World-renowned theoretical physicist Freeman Dyson shared a lifetime’s worth of wisdom about the future while dining with 30 members of Princeton Envision.

Dyson urged Americans to plan more on a macroscale and to be careful about misestimating the impact of solar energy and robots. For the short term, he advised students to see the value of ignorance, be wary of the Ph.D. system, and pursue what they love.

“I have the big advantage of having grown up in a town that was 2,000 years old, surrounded every day by monuments of the past,” said Dyson, referring to his hometown Winchester, England. “So we naturally thought in terms of a thousand years — a thousand years backward into the past and a thousand years forward into the future. And that is somehow lacking in the United States.”

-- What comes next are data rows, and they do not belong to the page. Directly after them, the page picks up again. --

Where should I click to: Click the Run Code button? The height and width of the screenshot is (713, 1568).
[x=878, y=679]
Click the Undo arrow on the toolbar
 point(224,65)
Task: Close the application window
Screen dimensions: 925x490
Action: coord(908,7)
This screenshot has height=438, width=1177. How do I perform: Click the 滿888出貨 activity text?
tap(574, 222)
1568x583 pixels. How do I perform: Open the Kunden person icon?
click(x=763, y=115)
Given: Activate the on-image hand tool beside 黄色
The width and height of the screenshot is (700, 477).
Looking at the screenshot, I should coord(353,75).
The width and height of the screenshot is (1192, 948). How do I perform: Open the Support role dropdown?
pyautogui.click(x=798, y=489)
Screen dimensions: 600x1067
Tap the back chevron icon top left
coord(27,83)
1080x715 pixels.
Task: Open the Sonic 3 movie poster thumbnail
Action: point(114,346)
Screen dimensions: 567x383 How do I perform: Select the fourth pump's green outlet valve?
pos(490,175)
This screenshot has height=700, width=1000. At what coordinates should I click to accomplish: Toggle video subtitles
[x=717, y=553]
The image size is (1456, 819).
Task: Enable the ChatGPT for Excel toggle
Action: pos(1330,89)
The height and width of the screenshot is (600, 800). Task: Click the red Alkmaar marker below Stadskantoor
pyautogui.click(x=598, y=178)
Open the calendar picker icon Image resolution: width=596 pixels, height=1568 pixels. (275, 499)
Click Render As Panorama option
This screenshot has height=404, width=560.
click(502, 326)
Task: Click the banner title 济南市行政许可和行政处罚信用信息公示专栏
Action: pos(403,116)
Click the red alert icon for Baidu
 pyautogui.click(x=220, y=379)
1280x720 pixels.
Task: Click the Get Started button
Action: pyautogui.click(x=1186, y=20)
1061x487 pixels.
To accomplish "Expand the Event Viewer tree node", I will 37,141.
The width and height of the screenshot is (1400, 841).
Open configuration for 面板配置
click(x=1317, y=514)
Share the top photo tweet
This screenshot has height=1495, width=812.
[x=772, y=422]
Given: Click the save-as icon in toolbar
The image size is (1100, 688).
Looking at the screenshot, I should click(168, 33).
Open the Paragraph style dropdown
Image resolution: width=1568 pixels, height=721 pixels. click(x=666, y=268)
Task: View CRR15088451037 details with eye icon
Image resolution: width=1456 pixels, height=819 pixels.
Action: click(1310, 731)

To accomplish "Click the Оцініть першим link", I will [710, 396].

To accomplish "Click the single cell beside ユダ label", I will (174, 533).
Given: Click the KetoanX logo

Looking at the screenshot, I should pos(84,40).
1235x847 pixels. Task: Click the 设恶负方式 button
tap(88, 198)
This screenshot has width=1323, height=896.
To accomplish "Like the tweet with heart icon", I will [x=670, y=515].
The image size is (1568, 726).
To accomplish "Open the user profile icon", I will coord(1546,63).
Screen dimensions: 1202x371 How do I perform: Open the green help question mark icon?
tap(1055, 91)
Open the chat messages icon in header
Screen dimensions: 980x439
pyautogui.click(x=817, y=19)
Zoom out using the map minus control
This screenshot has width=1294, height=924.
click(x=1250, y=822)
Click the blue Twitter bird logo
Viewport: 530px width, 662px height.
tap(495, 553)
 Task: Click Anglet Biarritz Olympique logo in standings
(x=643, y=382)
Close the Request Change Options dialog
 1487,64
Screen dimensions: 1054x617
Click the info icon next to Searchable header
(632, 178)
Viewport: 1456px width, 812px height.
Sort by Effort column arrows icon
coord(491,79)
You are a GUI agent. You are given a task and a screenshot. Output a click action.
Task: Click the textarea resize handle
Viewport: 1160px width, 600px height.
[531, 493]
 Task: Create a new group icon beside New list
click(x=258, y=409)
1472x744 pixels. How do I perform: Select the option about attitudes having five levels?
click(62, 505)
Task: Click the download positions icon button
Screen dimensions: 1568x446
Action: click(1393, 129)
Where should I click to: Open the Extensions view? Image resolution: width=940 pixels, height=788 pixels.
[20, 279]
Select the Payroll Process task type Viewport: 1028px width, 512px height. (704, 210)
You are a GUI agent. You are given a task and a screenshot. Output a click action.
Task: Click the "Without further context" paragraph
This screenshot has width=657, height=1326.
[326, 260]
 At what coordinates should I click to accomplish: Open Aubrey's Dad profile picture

His words seemed to resound with the members of Envision, a student group focused on building the long-term future through the advancement of rapidly developing technologies, including nanotechnology, nuclear fusion, genetic engineering, space development, virtual and augmented realities, and artificial intelligence.

When asked about technology with the greatest future impact, Dyson called solar energy “not a game changer” and “grossy overrated” by its proponents for economic reasons. Instead, he predicted that artificial intelligence would be the technology to fundamentally change the global economy and outcompete humans for jobs. Dyson then called for humanitarianism as a solution.

“Machines are convenient slaves — they work 24 hours a day, they never complain, they don’t get tired, and you don’t have to pay them,” said Dyson. “How do you compete against that? But where humans will be essential, of course, is in helping other humans. We are social animals and we need each other.”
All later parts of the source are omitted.